> **PROVIDED TEXT**

In the late 1930s, with the storm clouds of war again building up over Europe 
and Asia, the same drama was replayed. Conservative, small-town America could 
see that there would be another war and tried to keep the United States out of 
it. Kauffman concentrates especially on the America First Committee. “It was not 
in any way pro-fascist or pro-Nazi, though of course anyone who opposes a war in 
modern America gets tagged as an enemy symp,” he writes. The America Firsters 
believed in the libertarian position that the country should be sufficiently 
armed to repel any attack on it, but stay out of the war unless attacked. Public 
polling in 1940 showed that about 80 percent of the people agreed. Kauffman 
doesn’t go into Roosevelt’s machinations to goad the Japanese into attacking, 
but once the bombs fell on Pearl Harbor, war was inevitable. Once again, the 
“just leave us alone” instincts of most Americans were trampled upon.

[Pointing rows for text and elements]
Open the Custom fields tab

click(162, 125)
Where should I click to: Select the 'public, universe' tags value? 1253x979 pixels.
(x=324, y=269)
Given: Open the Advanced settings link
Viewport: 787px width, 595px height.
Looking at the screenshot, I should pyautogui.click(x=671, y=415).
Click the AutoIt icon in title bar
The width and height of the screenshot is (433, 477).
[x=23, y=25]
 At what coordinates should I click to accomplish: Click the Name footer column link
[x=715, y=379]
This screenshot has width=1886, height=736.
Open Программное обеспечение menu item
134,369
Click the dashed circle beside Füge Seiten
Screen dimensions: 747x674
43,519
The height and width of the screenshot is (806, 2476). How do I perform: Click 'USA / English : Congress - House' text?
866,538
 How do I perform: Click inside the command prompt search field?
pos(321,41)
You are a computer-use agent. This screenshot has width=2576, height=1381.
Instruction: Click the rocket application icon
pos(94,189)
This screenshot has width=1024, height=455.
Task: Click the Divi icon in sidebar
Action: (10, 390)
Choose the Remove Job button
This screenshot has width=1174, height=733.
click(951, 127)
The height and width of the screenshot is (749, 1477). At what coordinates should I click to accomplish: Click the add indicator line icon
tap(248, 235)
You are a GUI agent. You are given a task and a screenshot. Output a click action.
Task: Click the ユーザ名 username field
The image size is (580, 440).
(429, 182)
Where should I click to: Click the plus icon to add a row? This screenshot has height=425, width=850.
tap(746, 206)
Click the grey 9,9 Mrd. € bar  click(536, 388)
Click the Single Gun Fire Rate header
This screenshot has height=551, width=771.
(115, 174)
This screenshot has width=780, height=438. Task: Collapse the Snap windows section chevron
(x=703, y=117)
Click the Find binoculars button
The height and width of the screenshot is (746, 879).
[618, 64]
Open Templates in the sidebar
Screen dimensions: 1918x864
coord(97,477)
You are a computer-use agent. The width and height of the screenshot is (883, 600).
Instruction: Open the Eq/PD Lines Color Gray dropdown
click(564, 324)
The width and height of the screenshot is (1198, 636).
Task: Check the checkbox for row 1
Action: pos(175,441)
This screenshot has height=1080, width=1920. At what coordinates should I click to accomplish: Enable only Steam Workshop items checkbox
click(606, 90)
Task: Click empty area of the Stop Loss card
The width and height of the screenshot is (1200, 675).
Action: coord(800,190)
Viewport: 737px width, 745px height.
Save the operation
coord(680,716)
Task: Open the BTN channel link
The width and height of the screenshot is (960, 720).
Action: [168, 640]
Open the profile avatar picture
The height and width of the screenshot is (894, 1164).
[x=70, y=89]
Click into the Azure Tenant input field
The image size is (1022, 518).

> **PROBLEMS TO SOLVE**
A – Print the passage on the America First Committee again, word for word.
B – Turn the lines of the rows into a JSON list of strings, one string per line, with blank lines left out. Begin at the line that has "This screenshot has height=1080, width=1920." and stop after the line that has "coord(680,716)".

> **RESULTS IN ORDER**
A –
In the late 1930s, with the storm clouds of war again building up over Europe 
and Asia, the same drama was replayed. Conservative, small-town America could 
see that there would be another war and tried to keep the United States out of 
it. Kauffman concentrates especially on the America First Committee. “It was not 
in any way pro-fascist or pro-Nazi, though of course anyone who opposes a war in 
modern America gets tagged as an enemy symp,” he writes. The America Firsters 
believed in the libertarian position that the country should be sufficiently 
armed to repel any attack on it, but stay out of the war unless attacked. Public 
polling in 1940 showed that about 80 percent of the people agreed. Kauffman 
doesn’t go into Roosevelt’s machinations to goad the Japanese into attacking, 
but once the bombs fell on Pearl Harbor, war was inevitable. Once again, the 
“just leave us alone” instincts of most Americans were trampled upon.

B –
[
  "This screenshot has height=1080, width=1920. At what coordinates should I click to accomplish: Enable only Steam Workshop items checkbox",
  "click(606, 90)",
  "Task: Click empty area of the Stop Loss card",
  "The width and height of the screenshot is (1200, 675).",
  "Action: coord(800,190)",
  "Viewport: 737px width, 745px height.",
  "Save the operation",
  "coord(680,716)"
]